木兰推门笑着走进来,将缠着苏婉言的宋天佑抱起来,亲了亲他的胖脸蛋:“你妈妈昨天忙公务到很晚,让她再睡会儿,我给你穿衣服。”
“哦,妈妈这么辛苦,那就多睡会吧,佑儿不用木兰姨穿衣服,在幼儿园老师都教穿了,我学会了,以后可以自己穿衣服了。”
宋天佑拿起床边的衣裳,嘟着小嘴,很认真的穿衣服。
被吵醒的苏婉言睡不着了,她翻身坐起,瞪着蹲在地上乖巧穿鞋的儿子,释然一笑。
苏婉言起床洗漱后,看到春禾提着早膳盒子进来,看到她笑说:“姐姐今天起的可真早。”
苏婉言向宋天佑努嘴:“有他在,我就别想睡懒觉了。你怎么一大早从山上往下送早膳啊,这几天我都跟酒楼叫早膳的。”
“天佑起很早,等酒楼送来早膳,定要把天佑饿坏了,再者,我更了解天佑的口味。”春禾将早膳摆在桌上。
“你们啊,都是想法的宠着他,男孩子就应该皮实些养才好。”苏婉言走过来看着桌上精美的小菜和白白的清粥,食欲大开,她做下来拿起筷子便吃,边吃边夸春禾的手艺比华宴楼的师傅做的好吃。
吃早膳时,苏婉言问起春禾这次去京城的事,她发现春禾似有些心不在焉。
吃过早膳后,春禾去送宋天佑上幼儿园。
苏婉言看着远去的马车,微凝起黛眉:“木兰,你们这次去京城,是不是发生什么事了,我看春禾有点不对劲。”
木兰看着苏婉言,:“京城扩建学府事处理的很好,没什么不妥,到是春禾有一私事……”
苏婉言看向木兰,见她似乎难以启齿的样子:“私事?什么私事?”
“春禾她……”木兰抿了抿嘴唇,看向苏婉言:“昨晚,我看到春禾和冷鹰……”
苏婉言听木兰的诉说,惊讶的瞪大美眸。
木兰说:“这本是春禾的私事,可冷鹰是摄宁王的亲卫,我即看到了便不能瞒着夫人。”
“你做的对,到是我,好个糊涂蛋啊,竟做了棒打鸳鸯的恶人还浑然不知。”苏婉言说。
“这也不能怪您啊,我们都没看出来,想到春禾嫁给墨宗主时,心里定是很难过的。她若早说出来,夫人定会万全她和冷鹰的。”木兰说。

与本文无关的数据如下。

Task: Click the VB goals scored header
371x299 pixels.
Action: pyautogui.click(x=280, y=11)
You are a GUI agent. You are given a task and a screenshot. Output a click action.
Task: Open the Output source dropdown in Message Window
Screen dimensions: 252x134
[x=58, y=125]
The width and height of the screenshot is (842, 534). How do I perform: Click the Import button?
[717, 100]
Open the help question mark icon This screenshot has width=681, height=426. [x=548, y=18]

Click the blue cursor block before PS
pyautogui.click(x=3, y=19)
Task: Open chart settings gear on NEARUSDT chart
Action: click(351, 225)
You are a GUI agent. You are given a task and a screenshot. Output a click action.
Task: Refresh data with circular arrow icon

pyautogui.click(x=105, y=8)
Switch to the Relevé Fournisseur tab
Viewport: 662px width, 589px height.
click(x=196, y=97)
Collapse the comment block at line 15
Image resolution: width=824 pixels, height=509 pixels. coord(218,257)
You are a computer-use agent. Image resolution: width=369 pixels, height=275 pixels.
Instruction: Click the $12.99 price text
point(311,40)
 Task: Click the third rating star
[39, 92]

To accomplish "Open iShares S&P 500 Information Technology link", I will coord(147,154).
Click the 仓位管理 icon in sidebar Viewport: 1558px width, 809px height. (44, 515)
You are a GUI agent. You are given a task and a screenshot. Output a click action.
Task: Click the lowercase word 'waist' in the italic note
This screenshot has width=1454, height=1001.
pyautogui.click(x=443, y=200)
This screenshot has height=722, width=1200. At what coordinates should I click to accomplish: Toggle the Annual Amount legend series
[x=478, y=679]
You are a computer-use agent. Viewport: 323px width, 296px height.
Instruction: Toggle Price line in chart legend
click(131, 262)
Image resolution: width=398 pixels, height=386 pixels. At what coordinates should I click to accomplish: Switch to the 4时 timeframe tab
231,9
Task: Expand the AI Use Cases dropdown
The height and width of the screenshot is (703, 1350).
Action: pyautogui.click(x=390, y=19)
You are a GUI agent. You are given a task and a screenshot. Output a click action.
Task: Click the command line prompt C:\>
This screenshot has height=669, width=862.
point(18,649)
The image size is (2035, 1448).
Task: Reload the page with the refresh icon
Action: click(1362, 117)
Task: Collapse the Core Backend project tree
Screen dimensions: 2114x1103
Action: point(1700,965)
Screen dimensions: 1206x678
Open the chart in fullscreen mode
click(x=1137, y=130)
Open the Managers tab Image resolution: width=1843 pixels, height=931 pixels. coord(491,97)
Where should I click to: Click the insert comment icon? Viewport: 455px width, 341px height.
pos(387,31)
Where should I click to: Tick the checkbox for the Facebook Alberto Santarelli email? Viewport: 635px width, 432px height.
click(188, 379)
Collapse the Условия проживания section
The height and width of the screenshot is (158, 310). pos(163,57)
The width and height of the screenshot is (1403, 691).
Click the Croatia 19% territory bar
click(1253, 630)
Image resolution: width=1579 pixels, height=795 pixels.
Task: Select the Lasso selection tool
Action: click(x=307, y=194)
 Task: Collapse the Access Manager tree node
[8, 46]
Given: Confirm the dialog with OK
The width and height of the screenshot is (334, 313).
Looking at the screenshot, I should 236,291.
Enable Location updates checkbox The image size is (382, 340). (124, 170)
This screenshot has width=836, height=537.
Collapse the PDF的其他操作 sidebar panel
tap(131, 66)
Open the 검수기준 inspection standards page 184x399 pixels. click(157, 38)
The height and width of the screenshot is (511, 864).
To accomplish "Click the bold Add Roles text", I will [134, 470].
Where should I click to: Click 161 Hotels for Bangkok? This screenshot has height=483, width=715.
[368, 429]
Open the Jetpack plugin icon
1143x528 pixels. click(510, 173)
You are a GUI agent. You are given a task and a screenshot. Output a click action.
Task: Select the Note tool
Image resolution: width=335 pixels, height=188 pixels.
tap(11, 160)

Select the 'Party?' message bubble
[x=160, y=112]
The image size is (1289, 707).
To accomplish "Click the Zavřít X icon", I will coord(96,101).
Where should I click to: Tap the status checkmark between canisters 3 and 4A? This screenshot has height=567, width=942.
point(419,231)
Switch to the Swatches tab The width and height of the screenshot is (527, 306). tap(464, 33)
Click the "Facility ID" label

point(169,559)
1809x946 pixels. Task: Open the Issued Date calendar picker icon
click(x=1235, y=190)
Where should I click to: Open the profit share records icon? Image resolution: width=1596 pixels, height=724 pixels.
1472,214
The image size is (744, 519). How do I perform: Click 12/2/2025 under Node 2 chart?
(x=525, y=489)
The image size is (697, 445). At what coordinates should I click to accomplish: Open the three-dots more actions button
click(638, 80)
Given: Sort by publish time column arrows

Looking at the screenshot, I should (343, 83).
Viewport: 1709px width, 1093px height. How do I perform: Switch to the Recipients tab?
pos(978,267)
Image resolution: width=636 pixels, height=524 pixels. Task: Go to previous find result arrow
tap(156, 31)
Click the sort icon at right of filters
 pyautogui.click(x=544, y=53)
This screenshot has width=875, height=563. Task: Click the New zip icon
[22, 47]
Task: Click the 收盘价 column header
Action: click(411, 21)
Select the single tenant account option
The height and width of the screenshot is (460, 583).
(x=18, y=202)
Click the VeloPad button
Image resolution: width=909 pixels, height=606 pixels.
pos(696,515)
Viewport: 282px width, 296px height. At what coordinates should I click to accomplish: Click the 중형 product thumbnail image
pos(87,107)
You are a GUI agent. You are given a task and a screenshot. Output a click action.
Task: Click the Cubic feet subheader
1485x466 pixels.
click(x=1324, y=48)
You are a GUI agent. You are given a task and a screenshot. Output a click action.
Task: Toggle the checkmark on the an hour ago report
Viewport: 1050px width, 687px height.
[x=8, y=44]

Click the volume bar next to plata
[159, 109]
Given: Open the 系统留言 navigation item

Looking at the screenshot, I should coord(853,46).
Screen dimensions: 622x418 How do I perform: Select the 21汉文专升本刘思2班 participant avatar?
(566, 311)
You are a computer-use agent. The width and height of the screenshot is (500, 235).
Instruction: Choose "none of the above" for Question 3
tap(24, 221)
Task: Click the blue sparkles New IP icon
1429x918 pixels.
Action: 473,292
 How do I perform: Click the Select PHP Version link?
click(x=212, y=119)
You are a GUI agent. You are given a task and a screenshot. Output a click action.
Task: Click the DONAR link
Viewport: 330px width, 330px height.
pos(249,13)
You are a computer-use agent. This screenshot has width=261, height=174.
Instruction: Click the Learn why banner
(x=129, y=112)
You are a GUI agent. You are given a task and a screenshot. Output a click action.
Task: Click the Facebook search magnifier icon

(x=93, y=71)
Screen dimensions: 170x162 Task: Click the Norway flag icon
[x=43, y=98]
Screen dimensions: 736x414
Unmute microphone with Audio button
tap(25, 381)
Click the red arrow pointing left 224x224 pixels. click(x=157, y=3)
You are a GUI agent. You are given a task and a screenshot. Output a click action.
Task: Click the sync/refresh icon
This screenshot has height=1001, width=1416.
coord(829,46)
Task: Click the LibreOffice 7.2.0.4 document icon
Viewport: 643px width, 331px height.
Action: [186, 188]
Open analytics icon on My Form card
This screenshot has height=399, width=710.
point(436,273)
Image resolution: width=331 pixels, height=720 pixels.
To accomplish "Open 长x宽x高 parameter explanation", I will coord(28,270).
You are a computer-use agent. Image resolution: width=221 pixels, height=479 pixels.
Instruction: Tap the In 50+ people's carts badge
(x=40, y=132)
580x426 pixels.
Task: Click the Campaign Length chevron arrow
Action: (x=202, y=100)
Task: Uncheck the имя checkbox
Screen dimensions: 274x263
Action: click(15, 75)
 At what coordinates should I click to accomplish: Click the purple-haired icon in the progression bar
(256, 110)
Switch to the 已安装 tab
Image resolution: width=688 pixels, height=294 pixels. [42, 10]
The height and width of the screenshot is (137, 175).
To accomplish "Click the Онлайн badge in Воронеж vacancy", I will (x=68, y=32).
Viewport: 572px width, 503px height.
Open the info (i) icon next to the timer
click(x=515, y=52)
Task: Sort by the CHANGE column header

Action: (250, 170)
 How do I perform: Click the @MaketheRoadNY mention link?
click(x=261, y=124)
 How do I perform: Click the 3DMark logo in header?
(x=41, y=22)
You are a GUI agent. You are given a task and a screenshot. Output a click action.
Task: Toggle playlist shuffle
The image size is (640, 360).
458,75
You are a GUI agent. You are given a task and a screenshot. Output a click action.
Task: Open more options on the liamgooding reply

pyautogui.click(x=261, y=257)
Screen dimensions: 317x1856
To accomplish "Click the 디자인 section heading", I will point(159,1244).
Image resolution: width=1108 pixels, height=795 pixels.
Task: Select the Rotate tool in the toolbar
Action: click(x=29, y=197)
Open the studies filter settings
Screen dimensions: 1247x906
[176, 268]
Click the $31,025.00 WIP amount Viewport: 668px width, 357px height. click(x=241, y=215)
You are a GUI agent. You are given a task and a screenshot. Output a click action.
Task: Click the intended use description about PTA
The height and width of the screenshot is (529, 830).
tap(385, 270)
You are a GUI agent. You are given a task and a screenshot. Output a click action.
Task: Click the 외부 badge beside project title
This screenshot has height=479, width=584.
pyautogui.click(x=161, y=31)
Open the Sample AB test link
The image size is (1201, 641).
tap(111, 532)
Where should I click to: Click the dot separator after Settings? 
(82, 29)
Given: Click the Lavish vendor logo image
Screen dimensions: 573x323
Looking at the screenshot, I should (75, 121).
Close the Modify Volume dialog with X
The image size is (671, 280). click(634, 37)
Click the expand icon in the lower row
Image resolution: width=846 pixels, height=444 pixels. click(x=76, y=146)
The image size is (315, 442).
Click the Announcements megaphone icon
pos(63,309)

苏婉言叹息一声:“都怪我,让这丫头委屈了这么久,春禾性子稳重,那时她不知冷鹰心意,自不会与我说的。而冷鹰以为自己将成废人,怕不能给春禾幸福,只能说,那时的她们是缘份未到。好在,一切还不晚。”
“昨天冷鹰向春禾表白了心意,春禾未表示,我有些担心,这会不会是摄宁王使的心机,可能春禾心中也有这个顾虑,才没跟夫人说。”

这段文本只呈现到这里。